Required work
Render the stretch of the records from the line containing "Given: Open Sublime Text from the taskbar" through the line containing "point(417,237)" as a JSON list of strings, one string per line, with blank lines omitted.

○ ○ ○

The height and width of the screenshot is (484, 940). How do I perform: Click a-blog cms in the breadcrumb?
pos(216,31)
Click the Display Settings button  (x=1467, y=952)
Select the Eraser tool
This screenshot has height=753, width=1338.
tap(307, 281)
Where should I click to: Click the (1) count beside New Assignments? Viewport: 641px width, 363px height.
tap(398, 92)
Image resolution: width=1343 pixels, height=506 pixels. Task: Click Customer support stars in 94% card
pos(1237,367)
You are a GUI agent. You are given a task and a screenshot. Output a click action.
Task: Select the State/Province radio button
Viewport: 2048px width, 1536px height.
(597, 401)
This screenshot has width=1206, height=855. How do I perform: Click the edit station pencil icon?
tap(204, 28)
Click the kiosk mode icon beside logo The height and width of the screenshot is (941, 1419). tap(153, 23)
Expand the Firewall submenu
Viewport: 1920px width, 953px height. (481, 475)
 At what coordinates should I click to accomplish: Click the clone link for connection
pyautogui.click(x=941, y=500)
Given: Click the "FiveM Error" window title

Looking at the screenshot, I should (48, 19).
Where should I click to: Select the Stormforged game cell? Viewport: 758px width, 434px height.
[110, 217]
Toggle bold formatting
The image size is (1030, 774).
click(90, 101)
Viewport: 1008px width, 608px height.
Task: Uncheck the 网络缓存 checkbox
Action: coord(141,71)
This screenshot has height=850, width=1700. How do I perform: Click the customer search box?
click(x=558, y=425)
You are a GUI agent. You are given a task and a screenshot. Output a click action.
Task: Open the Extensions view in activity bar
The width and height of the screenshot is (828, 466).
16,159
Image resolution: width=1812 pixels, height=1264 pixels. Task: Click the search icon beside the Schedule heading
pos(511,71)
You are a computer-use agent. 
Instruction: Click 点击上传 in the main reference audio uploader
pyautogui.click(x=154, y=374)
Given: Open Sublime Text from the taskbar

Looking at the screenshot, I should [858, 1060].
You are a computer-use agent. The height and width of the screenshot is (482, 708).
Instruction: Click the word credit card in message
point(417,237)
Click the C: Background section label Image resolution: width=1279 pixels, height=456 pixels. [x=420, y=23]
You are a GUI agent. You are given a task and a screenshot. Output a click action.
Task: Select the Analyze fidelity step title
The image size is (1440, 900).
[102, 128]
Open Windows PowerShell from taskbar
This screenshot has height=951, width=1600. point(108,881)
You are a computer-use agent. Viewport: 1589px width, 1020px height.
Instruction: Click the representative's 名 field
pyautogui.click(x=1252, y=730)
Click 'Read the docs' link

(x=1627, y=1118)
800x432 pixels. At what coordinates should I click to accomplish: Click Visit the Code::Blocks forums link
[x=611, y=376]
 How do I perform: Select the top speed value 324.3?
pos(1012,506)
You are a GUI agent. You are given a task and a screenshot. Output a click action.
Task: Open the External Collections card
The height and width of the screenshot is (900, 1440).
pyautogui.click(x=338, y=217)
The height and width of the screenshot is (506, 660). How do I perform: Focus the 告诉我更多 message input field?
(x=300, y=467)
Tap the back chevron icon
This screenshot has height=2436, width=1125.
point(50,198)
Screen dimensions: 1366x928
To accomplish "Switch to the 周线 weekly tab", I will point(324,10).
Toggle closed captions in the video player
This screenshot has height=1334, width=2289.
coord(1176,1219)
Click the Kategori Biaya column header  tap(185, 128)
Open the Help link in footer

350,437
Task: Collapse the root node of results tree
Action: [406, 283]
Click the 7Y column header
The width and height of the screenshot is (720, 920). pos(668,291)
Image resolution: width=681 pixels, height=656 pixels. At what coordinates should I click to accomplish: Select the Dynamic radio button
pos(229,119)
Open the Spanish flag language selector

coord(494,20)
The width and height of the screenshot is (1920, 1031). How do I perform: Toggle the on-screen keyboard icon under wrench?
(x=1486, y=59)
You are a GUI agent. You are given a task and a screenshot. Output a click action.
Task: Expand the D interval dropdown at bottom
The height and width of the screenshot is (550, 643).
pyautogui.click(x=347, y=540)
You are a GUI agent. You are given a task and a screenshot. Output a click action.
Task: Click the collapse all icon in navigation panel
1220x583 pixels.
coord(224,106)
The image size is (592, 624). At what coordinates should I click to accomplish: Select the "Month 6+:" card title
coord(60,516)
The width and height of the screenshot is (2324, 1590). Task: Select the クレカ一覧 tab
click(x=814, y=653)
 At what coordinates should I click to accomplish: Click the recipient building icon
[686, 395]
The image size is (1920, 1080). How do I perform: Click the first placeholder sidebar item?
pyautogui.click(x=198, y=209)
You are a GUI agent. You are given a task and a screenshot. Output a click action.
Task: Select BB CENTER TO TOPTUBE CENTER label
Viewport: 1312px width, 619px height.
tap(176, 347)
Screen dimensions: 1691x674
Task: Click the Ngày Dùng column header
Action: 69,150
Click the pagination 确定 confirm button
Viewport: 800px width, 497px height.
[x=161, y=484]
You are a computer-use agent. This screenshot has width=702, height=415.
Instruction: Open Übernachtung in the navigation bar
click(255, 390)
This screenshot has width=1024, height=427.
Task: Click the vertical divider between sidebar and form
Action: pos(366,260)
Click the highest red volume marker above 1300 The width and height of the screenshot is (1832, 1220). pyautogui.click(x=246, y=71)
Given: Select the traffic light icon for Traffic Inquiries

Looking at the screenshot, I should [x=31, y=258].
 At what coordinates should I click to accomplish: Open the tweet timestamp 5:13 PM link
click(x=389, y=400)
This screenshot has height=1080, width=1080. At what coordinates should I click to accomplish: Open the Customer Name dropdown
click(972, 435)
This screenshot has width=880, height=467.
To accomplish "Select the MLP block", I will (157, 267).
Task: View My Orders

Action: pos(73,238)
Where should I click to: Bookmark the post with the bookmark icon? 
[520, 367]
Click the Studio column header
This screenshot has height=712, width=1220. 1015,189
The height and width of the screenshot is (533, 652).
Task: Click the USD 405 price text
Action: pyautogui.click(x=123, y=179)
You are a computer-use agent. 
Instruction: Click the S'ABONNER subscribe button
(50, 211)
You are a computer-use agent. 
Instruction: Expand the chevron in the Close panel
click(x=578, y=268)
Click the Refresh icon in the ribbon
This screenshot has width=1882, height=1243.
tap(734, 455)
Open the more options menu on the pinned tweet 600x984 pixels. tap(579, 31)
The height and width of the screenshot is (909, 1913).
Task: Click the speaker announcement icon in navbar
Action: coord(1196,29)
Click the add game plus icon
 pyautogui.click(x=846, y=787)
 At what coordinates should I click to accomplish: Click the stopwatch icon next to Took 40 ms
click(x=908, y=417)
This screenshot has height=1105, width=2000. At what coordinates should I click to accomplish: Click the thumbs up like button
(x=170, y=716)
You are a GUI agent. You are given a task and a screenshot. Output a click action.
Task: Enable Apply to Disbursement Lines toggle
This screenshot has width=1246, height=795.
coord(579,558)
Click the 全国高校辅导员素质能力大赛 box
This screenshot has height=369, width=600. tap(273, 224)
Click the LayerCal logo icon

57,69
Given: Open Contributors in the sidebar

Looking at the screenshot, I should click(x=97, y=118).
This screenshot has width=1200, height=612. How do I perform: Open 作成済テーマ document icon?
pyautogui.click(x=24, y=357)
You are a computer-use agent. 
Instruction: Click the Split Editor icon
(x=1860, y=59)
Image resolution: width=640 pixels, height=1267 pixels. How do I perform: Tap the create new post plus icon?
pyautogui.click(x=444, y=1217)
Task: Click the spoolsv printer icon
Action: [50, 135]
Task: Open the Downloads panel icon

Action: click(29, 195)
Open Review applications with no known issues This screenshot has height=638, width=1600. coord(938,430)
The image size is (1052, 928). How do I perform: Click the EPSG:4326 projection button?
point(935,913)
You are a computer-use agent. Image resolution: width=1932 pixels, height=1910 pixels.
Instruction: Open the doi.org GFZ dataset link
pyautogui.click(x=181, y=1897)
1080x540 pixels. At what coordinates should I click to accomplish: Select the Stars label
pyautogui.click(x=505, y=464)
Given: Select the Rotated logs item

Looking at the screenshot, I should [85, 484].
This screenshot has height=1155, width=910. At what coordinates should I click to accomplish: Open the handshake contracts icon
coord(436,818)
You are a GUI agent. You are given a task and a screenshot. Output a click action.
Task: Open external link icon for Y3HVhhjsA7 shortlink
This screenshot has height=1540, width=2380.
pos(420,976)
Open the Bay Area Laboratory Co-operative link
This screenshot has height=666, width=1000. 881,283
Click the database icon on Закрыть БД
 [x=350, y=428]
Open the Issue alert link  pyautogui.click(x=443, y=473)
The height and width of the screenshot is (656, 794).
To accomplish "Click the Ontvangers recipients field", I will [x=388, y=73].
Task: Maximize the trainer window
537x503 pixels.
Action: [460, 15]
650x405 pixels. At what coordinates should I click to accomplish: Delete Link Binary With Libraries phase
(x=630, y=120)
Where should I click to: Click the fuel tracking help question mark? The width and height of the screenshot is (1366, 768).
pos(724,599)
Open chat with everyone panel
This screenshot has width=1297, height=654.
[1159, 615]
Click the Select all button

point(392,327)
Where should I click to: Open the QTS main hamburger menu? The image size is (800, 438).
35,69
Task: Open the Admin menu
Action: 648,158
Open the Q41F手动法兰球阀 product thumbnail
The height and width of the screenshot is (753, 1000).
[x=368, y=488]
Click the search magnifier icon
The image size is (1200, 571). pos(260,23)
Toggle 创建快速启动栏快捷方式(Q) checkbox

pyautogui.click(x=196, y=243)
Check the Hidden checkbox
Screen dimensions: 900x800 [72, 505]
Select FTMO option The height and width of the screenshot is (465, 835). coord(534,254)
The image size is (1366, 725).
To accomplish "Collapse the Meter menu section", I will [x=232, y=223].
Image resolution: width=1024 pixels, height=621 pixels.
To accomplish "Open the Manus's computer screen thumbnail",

○ ○ ○

Complete response
[
  "Given: Open Sublime Text from the taskbar",
  "Looking at the screenshot, I should [858, 1060].",
  "You are a computer-use agent. The height and width of the screenshot is (482, 708).",
  "Instruction: Click the word credit card in message",
  "point(417,237)"
]